Manu : On a commencé début 2017. En fait, le processus de composition de chaque album est différent. Pour celui-ci c’est Mus, le guitariste d’Arkan, qui a tout composé. Alors parfois seul, des fois avec Florent, avec Sam ou avec moi et d’autres fois tous ensembles à coté de lui pour essayer de lui donner des pistes. Mais 99,9% des riffs et de la musique de l’album viennent de Mus. C’est une espèce de geyser à riffs et c’est incroyable la quantité de musique que Mus arrive à faire.

Et pour Florent et moi-même, qui écrivons les paroles et composons le chant derrière, c’est assez étrange car c’est un contexte qui fluctue systématiquement. On peut écouter un morceau de Mus le samedi, et puis le mardi quand on va le revoir il nous dit que c’était de la merde. Il a donc jeté le morceau alors que nous on trouvait que c’était super et il faut  retravailler là dessus.
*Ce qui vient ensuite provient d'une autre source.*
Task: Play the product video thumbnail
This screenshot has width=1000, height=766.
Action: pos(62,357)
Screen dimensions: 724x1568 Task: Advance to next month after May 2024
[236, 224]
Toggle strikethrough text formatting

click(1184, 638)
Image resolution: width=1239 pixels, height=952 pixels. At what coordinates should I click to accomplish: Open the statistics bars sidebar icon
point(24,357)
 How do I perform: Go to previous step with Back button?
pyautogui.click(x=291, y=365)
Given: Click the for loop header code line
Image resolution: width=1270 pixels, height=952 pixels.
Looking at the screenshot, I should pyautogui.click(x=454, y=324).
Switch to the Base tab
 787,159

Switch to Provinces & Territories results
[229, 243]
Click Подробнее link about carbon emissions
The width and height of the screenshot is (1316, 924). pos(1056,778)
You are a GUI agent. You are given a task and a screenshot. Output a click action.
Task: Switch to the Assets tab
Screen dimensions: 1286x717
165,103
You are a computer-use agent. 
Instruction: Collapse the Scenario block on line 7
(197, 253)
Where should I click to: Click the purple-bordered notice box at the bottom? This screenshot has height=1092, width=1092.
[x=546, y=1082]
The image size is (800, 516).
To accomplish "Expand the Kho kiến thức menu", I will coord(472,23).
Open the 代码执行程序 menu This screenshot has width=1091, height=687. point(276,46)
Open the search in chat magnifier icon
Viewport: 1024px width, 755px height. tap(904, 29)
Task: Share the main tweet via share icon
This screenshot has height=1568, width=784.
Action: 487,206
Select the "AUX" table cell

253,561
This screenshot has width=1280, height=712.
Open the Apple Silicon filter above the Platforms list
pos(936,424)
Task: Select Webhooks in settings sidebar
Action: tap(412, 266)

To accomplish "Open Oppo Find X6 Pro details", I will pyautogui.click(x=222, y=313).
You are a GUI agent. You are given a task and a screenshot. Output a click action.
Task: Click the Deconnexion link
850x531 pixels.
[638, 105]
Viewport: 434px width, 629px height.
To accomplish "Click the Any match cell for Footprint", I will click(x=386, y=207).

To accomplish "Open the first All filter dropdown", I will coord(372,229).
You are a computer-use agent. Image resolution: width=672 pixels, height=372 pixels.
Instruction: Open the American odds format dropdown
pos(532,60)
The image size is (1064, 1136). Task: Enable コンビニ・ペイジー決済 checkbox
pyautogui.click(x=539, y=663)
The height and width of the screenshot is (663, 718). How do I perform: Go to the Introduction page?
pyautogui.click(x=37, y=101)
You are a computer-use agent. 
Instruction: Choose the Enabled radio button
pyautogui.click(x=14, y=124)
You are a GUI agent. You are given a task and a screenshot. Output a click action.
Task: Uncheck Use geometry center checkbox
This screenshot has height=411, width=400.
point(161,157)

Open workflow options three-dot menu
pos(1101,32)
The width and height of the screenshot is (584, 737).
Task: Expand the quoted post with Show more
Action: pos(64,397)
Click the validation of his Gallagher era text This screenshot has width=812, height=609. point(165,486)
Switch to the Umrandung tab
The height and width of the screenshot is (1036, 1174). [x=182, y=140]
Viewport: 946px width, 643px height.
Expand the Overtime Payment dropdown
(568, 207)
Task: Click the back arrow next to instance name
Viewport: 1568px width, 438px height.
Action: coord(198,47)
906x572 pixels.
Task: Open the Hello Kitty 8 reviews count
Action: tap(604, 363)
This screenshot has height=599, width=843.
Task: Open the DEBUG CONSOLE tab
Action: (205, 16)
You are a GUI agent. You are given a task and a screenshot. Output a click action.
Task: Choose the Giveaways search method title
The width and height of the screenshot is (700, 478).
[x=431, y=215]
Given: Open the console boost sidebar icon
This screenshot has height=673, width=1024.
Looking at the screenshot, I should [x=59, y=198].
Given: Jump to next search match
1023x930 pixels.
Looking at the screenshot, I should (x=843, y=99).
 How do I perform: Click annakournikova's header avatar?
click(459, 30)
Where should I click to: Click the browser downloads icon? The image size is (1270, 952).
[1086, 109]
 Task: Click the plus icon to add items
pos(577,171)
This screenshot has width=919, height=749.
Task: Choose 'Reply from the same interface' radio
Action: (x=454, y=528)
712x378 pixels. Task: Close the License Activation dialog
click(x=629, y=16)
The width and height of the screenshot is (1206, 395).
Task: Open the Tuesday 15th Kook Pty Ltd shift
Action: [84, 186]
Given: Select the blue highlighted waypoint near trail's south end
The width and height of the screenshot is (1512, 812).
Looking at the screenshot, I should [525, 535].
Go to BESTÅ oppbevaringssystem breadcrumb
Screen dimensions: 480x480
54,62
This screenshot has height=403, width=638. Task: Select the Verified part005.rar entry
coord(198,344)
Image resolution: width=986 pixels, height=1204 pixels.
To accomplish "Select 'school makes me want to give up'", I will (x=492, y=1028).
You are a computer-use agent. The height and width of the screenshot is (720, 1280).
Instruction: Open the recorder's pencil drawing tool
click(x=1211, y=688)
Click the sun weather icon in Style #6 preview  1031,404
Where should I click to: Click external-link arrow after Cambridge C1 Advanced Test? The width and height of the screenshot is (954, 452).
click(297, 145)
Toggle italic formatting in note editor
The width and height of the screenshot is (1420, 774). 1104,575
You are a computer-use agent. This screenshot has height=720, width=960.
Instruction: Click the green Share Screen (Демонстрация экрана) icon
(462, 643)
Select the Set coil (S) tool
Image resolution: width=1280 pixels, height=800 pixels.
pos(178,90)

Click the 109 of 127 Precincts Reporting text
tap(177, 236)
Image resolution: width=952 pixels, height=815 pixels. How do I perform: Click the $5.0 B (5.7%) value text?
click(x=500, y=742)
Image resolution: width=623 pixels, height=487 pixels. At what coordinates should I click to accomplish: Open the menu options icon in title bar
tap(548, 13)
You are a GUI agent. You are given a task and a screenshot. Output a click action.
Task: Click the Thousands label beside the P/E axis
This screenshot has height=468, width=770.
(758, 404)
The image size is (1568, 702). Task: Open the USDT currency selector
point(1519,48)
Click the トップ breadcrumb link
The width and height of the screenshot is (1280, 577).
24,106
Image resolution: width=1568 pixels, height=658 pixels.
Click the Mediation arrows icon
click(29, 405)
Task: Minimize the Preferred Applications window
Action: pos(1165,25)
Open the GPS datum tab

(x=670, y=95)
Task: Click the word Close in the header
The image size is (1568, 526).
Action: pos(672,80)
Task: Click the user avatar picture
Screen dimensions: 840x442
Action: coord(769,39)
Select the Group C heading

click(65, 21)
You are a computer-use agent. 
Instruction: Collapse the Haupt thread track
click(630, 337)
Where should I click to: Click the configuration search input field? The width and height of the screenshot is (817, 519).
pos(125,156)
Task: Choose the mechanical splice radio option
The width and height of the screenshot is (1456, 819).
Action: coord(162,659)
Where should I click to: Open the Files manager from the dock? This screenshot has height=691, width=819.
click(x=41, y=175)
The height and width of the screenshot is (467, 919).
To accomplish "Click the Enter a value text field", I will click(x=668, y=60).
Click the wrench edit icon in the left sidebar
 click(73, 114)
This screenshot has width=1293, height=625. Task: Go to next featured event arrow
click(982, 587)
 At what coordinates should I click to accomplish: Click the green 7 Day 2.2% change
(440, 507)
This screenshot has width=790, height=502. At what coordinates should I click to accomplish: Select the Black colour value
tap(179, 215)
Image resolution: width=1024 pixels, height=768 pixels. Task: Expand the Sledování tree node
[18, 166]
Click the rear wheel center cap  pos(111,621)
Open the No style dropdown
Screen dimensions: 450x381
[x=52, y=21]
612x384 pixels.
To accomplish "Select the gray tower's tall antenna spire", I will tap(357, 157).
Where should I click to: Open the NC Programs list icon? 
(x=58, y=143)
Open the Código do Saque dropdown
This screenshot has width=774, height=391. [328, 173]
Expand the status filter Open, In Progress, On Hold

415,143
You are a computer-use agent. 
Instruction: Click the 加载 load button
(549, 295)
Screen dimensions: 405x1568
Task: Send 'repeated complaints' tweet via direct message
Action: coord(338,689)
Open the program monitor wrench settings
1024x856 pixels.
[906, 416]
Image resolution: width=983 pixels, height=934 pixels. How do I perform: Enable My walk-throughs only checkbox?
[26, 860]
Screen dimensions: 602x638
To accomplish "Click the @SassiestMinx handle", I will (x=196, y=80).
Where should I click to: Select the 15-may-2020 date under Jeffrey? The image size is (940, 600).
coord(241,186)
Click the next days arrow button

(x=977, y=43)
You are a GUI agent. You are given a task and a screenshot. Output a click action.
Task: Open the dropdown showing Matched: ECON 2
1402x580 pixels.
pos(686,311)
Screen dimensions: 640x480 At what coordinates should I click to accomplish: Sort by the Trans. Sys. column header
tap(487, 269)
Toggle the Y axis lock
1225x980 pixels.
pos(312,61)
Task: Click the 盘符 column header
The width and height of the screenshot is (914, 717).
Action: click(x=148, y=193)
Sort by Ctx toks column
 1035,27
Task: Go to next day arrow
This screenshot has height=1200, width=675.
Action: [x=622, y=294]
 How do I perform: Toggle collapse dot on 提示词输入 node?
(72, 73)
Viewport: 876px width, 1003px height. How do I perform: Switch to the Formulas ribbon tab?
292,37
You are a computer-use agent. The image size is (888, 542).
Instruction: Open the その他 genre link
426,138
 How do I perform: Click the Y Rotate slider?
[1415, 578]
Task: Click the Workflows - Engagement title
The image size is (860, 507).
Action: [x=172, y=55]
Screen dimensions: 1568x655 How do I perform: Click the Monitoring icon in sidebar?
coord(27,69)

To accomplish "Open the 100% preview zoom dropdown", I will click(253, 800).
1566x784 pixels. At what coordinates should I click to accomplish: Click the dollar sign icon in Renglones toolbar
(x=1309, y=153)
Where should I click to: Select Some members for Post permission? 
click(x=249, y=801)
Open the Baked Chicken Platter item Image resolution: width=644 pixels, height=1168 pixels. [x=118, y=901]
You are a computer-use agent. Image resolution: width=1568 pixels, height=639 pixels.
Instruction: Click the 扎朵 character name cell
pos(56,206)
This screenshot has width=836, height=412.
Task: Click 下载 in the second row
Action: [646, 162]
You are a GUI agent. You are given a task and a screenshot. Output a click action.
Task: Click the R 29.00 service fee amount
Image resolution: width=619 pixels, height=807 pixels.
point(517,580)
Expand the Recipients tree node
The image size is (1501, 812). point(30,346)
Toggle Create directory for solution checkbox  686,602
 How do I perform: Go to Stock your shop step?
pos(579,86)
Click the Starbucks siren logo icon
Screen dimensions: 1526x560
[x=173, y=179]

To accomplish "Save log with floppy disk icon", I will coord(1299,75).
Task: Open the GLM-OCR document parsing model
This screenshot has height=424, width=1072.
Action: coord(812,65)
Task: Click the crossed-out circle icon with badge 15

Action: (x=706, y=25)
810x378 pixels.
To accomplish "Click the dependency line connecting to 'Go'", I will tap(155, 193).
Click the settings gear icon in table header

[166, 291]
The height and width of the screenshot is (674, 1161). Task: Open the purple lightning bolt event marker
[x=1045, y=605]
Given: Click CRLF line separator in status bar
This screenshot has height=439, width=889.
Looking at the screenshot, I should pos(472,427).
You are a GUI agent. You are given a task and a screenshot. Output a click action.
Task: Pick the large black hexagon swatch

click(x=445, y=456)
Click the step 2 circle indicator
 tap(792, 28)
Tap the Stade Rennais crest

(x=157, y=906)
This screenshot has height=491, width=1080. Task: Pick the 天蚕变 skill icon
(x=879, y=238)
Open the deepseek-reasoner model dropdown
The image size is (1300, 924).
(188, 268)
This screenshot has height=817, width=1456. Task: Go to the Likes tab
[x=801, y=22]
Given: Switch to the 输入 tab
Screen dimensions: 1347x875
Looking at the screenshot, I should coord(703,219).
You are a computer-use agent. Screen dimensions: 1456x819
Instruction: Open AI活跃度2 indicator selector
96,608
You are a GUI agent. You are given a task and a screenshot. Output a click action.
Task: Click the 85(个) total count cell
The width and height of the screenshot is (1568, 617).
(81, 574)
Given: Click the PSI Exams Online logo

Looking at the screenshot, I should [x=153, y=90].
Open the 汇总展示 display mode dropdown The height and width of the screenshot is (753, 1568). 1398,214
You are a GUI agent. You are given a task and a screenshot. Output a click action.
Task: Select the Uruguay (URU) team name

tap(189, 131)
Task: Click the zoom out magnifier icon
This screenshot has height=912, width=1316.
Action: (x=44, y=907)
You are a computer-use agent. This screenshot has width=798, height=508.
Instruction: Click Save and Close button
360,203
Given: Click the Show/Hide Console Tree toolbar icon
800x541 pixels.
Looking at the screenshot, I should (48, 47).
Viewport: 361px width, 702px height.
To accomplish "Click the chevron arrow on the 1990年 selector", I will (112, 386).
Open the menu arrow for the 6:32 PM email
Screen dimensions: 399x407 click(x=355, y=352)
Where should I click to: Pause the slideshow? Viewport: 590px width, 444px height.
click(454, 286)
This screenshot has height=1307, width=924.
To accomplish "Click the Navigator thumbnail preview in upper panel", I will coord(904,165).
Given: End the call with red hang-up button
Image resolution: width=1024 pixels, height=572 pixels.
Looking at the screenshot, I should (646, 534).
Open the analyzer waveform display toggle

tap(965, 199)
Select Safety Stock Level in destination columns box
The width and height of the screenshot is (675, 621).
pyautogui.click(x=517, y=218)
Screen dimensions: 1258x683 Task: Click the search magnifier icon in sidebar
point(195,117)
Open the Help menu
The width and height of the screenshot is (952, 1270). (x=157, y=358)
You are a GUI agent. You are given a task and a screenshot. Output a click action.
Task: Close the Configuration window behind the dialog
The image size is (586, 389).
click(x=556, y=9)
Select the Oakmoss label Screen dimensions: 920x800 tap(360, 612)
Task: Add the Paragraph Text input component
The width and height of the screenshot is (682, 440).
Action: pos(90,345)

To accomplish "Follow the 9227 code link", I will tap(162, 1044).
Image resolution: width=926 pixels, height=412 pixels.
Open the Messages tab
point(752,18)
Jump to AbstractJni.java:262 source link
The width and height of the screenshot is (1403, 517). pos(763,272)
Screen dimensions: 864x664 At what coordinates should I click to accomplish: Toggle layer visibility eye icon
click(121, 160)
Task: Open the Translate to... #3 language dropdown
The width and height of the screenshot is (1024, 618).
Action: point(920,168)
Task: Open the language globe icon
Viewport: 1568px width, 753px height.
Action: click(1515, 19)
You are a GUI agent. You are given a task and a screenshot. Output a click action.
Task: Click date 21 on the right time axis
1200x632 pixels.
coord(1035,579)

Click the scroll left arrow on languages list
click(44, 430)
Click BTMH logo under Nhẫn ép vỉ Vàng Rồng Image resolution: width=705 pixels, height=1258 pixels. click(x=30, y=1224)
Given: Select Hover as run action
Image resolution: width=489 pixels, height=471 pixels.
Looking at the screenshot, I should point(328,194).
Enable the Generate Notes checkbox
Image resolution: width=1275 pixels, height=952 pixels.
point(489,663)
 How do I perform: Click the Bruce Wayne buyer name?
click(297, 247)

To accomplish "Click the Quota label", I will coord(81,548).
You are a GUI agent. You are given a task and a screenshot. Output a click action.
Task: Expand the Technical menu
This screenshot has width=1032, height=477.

Mais Mus compose énormément, il est très versatile et extrêmement exigent. Il a du composer l’équivalent de 4 albums avant avant d’arriver à celui-ci. Ce qui est rigolo, c’est que cela bouge jusqu’au bout. Si nous étions rentrés en studio un mois plus tard, peut être que deux titres de l’album ne seraient pas dessus. Ils auraient été remplacés par deux autres ou ils auraient été complètement différents.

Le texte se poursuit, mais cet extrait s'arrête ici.